───── PROVIDED RECORDS ─────
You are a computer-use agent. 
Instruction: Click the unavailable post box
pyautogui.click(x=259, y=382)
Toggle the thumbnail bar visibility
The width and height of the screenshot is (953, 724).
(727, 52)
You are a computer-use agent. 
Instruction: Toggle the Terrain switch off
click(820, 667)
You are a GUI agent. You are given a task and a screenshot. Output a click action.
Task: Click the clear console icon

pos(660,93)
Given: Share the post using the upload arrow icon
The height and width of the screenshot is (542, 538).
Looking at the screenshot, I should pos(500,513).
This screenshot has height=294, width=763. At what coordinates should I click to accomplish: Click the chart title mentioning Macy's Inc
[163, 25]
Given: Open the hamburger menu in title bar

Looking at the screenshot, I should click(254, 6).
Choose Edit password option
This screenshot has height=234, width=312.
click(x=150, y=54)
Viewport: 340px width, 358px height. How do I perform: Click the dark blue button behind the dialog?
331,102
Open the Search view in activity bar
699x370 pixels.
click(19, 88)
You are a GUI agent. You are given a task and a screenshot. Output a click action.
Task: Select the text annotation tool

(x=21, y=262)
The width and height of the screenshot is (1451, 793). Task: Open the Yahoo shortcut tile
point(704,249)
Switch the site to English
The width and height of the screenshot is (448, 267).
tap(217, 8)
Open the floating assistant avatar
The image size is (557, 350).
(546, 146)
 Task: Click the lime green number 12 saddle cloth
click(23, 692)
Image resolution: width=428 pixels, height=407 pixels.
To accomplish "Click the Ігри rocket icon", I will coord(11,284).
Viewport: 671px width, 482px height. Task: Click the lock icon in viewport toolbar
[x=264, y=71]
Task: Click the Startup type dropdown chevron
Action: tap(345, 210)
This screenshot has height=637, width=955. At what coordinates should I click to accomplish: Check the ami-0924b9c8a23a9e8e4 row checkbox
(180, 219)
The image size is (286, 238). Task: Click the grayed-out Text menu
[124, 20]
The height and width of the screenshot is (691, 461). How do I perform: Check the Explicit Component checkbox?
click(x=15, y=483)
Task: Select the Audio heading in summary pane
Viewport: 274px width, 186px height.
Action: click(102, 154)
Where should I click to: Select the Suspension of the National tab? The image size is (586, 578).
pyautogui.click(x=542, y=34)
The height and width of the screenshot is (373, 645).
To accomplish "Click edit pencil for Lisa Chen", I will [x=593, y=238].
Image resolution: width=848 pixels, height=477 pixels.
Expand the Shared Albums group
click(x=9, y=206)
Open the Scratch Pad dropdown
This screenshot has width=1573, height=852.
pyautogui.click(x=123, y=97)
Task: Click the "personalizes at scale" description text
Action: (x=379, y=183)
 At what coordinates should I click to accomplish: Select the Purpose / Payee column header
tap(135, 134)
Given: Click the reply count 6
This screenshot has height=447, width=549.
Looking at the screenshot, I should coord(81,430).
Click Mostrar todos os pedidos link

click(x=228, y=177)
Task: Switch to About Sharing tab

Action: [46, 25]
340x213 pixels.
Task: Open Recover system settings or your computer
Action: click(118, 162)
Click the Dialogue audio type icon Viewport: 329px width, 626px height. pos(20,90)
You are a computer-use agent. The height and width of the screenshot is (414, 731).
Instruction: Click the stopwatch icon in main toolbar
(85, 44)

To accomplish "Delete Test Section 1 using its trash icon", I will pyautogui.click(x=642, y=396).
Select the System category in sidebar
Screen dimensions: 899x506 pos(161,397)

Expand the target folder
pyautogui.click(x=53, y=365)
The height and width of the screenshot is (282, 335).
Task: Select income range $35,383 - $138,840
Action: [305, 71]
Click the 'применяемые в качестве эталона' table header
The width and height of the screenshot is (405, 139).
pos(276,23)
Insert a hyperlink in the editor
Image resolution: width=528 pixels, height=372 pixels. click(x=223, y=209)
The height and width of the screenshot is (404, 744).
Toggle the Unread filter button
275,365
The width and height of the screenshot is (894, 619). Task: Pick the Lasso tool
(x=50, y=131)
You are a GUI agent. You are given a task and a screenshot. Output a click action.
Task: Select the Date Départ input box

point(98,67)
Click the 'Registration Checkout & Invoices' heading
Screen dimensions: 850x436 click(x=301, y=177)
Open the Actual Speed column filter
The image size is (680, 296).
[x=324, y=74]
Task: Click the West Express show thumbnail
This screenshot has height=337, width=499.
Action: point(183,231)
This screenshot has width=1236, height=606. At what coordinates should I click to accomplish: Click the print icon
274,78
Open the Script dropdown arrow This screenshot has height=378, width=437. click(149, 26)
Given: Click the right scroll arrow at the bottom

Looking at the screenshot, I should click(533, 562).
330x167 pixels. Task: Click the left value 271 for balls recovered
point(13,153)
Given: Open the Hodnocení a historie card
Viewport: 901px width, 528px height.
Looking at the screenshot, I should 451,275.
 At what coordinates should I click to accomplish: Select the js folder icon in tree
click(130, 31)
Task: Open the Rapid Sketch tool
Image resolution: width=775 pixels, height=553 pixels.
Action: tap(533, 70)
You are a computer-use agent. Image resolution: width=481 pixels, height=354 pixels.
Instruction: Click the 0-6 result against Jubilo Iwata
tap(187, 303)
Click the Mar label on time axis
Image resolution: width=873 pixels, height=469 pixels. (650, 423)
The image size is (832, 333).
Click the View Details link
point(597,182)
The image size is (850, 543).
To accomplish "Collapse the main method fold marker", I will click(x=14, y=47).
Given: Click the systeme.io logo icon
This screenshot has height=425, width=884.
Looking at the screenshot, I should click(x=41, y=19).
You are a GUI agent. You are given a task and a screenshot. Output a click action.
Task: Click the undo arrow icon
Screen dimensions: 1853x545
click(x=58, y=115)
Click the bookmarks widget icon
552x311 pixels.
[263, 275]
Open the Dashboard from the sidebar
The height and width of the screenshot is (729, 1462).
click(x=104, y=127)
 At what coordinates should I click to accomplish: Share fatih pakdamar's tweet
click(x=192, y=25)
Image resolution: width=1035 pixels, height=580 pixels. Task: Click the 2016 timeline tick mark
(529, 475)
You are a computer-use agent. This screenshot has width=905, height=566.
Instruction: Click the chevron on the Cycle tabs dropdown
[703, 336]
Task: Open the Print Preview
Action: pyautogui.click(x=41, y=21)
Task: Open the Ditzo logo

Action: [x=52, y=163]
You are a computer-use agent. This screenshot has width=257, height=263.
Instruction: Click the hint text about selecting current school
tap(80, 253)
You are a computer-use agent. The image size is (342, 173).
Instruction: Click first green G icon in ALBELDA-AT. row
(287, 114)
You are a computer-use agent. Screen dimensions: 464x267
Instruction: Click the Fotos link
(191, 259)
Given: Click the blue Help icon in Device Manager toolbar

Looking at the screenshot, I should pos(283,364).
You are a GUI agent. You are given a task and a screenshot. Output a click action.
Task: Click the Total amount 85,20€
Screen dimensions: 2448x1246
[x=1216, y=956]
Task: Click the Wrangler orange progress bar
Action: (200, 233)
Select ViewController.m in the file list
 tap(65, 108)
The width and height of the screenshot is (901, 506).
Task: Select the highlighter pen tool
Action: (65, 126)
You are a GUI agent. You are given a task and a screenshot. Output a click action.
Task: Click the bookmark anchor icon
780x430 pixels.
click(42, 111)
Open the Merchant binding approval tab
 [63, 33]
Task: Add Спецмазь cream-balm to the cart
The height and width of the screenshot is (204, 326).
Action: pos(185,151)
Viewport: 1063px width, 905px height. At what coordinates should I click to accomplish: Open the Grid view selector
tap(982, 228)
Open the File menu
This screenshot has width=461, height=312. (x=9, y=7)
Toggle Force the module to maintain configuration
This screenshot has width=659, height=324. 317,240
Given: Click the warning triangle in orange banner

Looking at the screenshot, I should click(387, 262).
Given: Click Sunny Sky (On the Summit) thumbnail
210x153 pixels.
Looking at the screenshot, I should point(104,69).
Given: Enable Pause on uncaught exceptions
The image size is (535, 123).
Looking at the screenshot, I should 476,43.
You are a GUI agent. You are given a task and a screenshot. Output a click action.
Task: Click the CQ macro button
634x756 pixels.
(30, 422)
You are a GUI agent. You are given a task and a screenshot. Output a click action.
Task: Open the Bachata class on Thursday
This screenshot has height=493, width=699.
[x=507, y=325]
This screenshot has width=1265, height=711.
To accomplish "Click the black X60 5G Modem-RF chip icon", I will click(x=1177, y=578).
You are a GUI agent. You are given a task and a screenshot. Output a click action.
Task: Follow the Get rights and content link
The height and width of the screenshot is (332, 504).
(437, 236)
─────
■ WORK ITEM: Only one part of the material above is to be transcribed, namely the lines starting with the line that has "This screenshot has height=337, width=499." and going on through the line that has "Open the Dashboard from the sidebar", exactly as they stand.

■ TASK RESPONSE:
This screenshot has height=337, width=499.
Action: point(183,231)
This screenshot has width=1236, height=606. At what coordinates should I click to accomplish: Click the print icon
274,78
Open the Script dropdown arrow This screenshot has height=378, width=437. click(149, 26)
Given: Click the right scroll arrow at the bottom

Looking at the screenshot, I should click(533, 562).
330x167 pixels. Task: Click the left value 271 for balls recovered
point(13,153)
Given: Open the Hodnocení a historie card
Viewport: 901px width, 528px height.
Looking at the screenshot, I should 451,275.
 At what coordinates should I click to accomplish: Select the js folder icon in tree
click(130, 31)
Task: Open the Rapid Sketch tool
Image resolution: width=775 pixels, height=553 pixels.
Action: tap(533, 70)
You are a computer-use agent. Image resolution: width=481 pixels, height=354 pixels.
Instruction: Click the 0-6 result against Jubilo Iwata
tap(187, 303)
Click the Mar label on time axis
Image resolution: width=873 pixels, height=469 pixels. (650, 423)
The image size is (832, 333).
Click the View Details link
point(597,182)
The image size is (850, 543).
To accomplish "Collapse the main method fold marker", I will click(x=14, y=47).
Given: Click the systeme.io logo icon
This screenshot has height=425, width=884.
Looking at the screenshot, I should click(x=41, y=19).
You are a GUI agent. You are given a task and a screenshot. Output a click action.
Task: Click the undo arrow icon
Screen dimensions: 1853x545
click(x=58, y=115)
Click the bookmarks widget icon
552x311 pixels.
[263, 275]
Open the Dashboard from the sidebar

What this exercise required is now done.